4. Ogni cestello ha la sua funzione
Il cestello superiore è destinato a bicchieri, tazze e stoviglie leggere, mentre quello inferiore ospita pentole e piatti più sporchi. Attenzione ai calici alti: mai negli angoli, ma al centro, dove i getti d’acqua raggiungono meglio le superfici delicate. Anche mestoli e utensili lunghi vanno posizionati orizzontalmente. Le lavastoviglie Miele sono dotate di cestelli regolabili in altezza, anche su un singolo lato, garantendo maggiore capienza. Inoltre, il ripiano FlexCare diventa utile per tazzine e piccole stoviglie così come supporto per bicchieri. Infine programmi specifici, come il Delicato, sono ideali per il lavaggio di bicchieri fragili
5. Il brillantante non è un optional
Saltarlo significa spesso ritrovarsi con aloni e macchie di calcare.

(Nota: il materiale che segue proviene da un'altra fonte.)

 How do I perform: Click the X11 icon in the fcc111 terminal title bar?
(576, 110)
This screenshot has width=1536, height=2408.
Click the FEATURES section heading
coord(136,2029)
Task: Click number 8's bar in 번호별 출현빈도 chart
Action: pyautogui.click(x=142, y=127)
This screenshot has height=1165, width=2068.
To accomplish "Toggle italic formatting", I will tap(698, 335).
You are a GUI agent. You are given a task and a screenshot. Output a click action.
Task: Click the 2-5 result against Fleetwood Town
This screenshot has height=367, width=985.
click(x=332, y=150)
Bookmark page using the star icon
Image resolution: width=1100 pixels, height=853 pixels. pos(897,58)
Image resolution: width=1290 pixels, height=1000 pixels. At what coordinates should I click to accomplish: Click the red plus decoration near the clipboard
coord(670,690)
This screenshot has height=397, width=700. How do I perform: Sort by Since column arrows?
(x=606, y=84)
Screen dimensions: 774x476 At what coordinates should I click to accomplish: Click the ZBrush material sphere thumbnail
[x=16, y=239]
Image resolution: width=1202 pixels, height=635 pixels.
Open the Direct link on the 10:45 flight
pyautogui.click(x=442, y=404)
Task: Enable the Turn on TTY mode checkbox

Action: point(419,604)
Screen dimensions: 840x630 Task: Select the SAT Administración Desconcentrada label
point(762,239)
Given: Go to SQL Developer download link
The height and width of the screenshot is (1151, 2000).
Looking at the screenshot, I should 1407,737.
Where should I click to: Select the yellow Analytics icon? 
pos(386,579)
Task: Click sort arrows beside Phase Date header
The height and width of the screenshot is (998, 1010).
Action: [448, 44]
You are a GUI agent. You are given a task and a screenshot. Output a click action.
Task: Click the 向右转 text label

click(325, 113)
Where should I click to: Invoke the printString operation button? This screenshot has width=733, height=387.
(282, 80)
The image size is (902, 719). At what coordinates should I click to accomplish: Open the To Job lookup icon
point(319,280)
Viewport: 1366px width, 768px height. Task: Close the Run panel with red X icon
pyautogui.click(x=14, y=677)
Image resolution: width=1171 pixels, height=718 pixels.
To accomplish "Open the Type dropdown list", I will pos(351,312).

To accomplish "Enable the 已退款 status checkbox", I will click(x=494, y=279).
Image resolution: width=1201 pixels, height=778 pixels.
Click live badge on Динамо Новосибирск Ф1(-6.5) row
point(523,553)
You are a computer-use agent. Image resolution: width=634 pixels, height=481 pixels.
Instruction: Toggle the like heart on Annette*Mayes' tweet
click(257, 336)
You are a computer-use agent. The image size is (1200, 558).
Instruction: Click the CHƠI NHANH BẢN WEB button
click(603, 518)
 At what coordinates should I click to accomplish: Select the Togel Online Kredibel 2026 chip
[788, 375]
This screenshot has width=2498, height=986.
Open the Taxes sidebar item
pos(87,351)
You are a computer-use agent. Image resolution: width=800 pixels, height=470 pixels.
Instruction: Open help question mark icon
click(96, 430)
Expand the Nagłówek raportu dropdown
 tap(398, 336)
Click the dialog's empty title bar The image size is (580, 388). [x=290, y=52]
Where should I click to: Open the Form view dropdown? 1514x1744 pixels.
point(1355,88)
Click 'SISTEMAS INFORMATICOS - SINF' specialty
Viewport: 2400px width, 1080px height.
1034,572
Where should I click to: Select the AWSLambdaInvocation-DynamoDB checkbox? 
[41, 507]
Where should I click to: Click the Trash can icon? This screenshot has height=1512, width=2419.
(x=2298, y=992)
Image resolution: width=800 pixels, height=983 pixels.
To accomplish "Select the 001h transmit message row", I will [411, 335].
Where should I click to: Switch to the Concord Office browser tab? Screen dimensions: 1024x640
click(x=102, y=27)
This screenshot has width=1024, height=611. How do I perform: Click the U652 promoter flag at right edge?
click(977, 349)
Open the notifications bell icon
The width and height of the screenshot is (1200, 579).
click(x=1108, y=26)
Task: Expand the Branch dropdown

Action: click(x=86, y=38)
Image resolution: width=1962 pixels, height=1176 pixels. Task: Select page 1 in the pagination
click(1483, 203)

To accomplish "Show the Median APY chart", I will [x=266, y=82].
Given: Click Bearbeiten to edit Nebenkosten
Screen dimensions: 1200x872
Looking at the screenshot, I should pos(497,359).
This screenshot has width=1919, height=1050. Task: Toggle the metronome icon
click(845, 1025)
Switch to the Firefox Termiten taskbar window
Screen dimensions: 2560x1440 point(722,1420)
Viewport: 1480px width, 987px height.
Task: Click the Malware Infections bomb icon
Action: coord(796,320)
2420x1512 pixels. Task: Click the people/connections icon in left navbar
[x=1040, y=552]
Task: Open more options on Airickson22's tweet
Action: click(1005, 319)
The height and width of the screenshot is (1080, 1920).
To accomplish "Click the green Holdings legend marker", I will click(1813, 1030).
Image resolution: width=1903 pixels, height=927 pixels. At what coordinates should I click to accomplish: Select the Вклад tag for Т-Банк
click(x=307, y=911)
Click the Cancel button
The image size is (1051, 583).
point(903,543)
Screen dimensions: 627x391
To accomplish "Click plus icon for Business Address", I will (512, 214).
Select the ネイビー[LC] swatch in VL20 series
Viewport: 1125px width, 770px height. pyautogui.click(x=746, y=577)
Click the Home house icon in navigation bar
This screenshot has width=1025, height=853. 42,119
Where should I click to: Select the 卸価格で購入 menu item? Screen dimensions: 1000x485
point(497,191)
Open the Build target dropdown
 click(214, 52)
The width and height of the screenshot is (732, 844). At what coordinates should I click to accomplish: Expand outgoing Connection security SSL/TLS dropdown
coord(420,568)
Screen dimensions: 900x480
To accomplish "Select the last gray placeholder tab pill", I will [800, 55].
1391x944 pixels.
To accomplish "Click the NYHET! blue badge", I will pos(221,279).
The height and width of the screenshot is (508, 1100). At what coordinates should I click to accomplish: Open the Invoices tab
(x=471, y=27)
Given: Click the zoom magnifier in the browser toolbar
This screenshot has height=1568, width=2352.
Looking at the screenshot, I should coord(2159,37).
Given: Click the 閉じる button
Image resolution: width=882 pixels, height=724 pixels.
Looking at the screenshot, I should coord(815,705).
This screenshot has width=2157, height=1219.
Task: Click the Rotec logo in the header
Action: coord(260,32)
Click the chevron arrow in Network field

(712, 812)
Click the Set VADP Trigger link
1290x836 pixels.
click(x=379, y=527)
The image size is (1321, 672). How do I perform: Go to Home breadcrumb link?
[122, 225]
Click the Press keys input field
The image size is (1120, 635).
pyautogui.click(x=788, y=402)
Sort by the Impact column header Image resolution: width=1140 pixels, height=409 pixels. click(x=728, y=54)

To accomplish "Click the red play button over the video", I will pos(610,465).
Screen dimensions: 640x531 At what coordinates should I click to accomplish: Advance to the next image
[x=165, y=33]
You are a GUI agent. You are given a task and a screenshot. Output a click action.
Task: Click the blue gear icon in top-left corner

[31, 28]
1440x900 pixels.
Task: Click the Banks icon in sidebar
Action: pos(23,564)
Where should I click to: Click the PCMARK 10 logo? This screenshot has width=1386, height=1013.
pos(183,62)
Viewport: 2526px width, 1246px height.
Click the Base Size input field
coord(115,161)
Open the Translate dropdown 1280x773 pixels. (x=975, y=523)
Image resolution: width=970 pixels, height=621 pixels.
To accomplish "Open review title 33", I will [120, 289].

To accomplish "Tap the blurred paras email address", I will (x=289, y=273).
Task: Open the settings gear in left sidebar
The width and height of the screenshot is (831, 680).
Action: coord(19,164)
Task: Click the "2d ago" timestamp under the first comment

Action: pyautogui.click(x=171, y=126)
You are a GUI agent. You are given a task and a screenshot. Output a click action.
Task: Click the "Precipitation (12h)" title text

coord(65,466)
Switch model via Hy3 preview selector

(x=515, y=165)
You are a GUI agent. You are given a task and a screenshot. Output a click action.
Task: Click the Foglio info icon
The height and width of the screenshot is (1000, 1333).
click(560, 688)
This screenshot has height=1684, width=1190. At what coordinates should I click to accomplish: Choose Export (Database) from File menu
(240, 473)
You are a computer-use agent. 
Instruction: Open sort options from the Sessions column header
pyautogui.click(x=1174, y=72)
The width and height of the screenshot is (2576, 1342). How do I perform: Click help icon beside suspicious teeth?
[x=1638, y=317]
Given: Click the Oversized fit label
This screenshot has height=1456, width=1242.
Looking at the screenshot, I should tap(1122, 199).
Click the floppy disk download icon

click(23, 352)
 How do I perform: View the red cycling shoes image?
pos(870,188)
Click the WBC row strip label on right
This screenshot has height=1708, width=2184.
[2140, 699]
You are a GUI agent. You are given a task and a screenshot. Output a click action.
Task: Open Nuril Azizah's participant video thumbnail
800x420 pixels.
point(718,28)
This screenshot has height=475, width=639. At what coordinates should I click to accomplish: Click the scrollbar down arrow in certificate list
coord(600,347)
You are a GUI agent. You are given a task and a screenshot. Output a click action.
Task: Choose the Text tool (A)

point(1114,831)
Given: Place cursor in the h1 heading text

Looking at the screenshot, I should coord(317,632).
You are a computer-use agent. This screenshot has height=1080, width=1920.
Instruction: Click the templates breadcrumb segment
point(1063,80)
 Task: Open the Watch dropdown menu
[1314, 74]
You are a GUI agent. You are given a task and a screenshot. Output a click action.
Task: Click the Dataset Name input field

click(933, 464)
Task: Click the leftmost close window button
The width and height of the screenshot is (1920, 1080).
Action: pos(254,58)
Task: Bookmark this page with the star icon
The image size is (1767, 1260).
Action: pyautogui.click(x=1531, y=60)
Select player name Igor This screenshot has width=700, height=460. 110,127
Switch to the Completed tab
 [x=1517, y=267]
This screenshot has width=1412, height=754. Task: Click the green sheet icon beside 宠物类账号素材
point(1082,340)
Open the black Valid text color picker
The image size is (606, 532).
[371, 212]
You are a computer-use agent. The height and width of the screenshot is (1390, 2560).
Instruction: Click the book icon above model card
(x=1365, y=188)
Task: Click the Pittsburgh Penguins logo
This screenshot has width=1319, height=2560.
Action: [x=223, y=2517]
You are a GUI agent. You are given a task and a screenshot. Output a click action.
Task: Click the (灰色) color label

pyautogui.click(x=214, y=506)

Il brillantante accelera l’asciugatura e favorisce lo scorrimento dell’acqua dalle superfici, migliorando la brillantezza di bicchieri e stoviglie.
Oggi, inoltre, le funzioni smart aiutano a gestire i lavaggi in modo più intuitivo: dalla programmazione da remoto (con l’app Miele) fino all’apertura automatica dello sportello a fine ciclo (con la modalità AutoOpen), per un’asciugatura più efficace. Perché un lavaggio perfetto dipende sì dalla tecnologia, ma anche da piccoli gesti quotidiani.